# Source records:
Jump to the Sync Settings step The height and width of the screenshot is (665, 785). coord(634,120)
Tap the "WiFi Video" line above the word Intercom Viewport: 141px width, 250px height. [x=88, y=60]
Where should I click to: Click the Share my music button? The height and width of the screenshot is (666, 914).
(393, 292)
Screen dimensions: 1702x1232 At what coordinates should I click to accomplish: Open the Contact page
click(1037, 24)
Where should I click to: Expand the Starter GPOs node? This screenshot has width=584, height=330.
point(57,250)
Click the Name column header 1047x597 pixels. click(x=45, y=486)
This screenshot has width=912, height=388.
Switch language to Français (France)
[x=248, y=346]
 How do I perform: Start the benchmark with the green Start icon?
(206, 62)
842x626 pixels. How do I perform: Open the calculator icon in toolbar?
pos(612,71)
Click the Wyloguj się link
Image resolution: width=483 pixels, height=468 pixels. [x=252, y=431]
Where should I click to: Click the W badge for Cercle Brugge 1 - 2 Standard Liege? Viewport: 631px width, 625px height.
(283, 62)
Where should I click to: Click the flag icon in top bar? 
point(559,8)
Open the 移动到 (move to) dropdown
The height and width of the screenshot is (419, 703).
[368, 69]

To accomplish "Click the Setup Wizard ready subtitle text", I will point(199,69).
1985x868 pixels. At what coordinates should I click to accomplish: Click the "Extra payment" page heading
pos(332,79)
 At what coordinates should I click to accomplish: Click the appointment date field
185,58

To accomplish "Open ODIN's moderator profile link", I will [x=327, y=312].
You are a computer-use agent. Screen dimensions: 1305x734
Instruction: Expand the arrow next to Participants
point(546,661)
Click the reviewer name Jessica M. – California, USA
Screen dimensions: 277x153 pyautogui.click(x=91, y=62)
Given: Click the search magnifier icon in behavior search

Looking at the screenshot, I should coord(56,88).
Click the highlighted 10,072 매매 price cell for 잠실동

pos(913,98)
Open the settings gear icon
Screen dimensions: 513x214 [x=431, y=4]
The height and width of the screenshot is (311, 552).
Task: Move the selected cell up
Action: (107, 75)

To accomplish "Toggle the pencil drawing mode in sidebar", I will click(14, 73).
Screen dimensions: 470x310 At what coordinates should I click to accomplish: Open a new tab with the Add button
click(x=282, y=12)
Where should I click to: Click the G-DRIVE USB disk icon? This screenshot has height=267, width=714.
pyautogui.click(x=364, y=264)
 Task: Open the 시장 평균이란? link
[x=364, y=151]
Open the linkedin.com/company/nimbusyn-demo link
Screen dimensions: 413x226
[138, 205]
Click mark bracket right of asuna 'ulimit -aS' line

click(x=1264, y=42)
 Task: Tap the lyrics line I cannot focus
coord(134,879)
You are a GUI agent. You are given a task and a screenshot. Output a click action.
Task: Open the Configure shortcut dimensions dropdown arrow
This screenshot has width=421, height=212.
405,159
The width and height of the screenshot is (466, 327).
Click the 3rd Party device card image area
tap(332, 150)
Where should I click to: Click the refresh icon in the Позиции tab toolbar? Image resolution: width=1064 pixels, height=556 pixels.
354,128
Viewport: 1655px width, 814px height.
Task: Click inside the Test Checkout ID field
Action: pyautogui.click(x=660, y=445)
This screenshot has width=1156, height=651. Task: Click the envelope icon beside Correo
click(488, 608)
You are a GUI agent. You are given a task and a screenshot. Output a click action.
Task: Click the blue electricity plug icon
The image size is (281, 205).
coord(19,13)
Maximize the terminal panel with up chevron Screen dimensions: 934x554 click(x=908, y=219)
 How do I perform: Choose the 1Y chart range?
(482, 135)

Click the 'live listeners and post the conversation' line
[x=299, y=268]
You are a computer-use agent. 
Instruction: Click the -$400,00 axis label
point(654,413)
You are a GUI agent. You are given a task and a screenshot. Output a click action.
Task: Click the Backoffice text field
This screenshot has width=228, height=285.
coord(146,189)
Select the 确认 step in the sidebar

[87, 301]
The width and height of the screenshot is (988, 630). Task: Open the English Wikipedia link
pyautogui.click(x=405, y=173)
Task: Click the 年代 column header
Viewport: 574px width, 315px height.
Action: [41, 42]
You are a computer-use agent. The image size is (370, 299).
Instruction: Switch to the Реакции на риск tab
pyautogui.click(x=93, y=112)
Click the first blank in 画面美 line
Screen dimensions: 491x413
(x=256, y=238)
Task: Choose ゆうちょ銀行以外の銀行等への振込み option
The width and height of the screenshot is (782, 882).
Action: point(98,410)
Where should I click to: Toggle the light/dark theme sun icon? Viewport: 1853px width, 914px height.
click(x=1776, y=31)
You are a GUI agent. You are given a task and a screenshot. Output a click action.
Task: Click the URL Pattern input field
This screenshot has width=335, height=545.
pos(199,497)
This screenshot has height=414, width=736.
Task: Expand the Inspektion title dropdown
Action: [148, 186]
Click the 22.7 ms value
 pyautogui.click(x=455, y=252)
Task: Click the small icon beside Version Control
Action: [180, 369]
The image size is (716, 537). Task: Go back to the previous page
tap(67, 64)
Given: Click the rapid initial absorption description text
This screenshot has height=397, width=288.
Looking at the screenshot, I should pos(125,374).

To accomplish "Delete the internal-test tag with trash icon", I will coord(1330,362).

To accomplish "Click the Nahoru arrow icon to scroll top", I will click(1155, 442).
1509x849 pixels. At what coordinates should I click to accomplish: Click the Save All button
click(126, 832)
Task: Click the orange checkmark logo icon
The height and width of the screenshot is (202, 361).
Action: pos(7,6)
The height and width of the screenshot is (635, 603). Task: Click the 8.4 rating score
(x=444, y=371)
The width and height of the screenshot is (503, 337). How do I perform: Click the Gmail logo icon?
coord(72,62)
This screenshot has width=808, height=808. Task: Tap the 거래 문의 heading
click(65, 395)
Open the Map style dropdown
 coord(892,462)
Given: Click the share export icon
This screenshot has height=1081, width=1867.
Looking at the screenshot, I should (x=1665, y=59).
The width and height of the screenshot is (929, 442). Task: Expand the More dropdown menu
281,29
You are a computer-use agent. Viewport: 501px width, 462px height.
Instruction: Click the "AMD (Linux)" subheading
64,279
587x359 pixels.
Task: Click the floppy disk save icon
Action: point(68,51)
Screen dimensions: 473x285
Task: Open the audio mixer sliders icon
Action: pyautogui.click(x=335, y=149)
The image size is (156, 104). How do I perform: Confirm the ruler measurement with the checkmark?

# Exercise prompt:
Extract the records from the line with "Where should I click to: Click the G-DRIVE" to the line with "pyautogui.click(x=93, y=112)", both included, and reproduce them unchanged.

# Result of the exercise:
Where should I click to: Click the G-DRIVE USB disk icon? This screenshot has height=267, width=714.
pyautogui.click(x=364, y=264)
 Task: Open the 시장 평균이란? link
[x=364, y=151]
Open the linkedin.com/company/nimbusyn-demo link
Screen dimensions: 413x226
[138, 205]
Click mark bracket right of asuna 'ulimit -aS' line

click(x=1264, y=42)
 Task: Tap the lyrics line I cannot focus
coord(134,879)
You are a GUI agent. You are given a task and a screenshot. Output a click action.
Task: Open the Configure shortcut dimensions dropdown arrow
This screenshot has width=421, height=212.
405,159
The width and height of the screenshot is (466, 327).
Click the 3rd Party device card image area
tap(332, 150)
Where should I click to: Click the refresh icon in the Позиции tab toolbar? Image resolution: width=1064 pixels, height=556 pixels.
354,128
Viewport: 1655px width, 814px height.
Task: Click inside the Test Checkout ID field
Action: pyautogui.click(x=660, y=445)
This screenshot has width=1156, height=651. Task: Click the envelope icon beside Correo
click(488, 608)
You are a GUI agent. You are given a task and a screenshot. Output a click action.
Task: Click the blue electricity plug icon
The image size is (281, 205).
coord(19,13)
Maximize the terminal panel with up chevron Screen dimensions: 934x554 click(x=908, y=219)
 How do I perform: Choose the 1Y chart range?
(482, 135)

Click the 'live listeners and post the conversation' line
[x=299, y=268]
You are a computer-use agent. 
Instruction: Click the -$400,00 axis label
point(654,413)
You are a GUI agent. You are given a task and a screenshot. Output a click action.
Task: Click the Backoffice text field
This screenshot has width=228, height=285.
coord(146,189)
Select the 确认 step in the sidebar

[87, 301]
The width and height of the screenshot is (988, 630). Task: Open the English Wikipedia link
pyautogui.click(x=405, y=173)
Task: Click the 年代 column header
Viewport: 574px width, 315px height.
Action: [41, 42]
You are a computer-use agent. The image size is (370, 299).
Instruction: Switch to the Реакции на риск tab
pyautogui.click(x=93, y=112)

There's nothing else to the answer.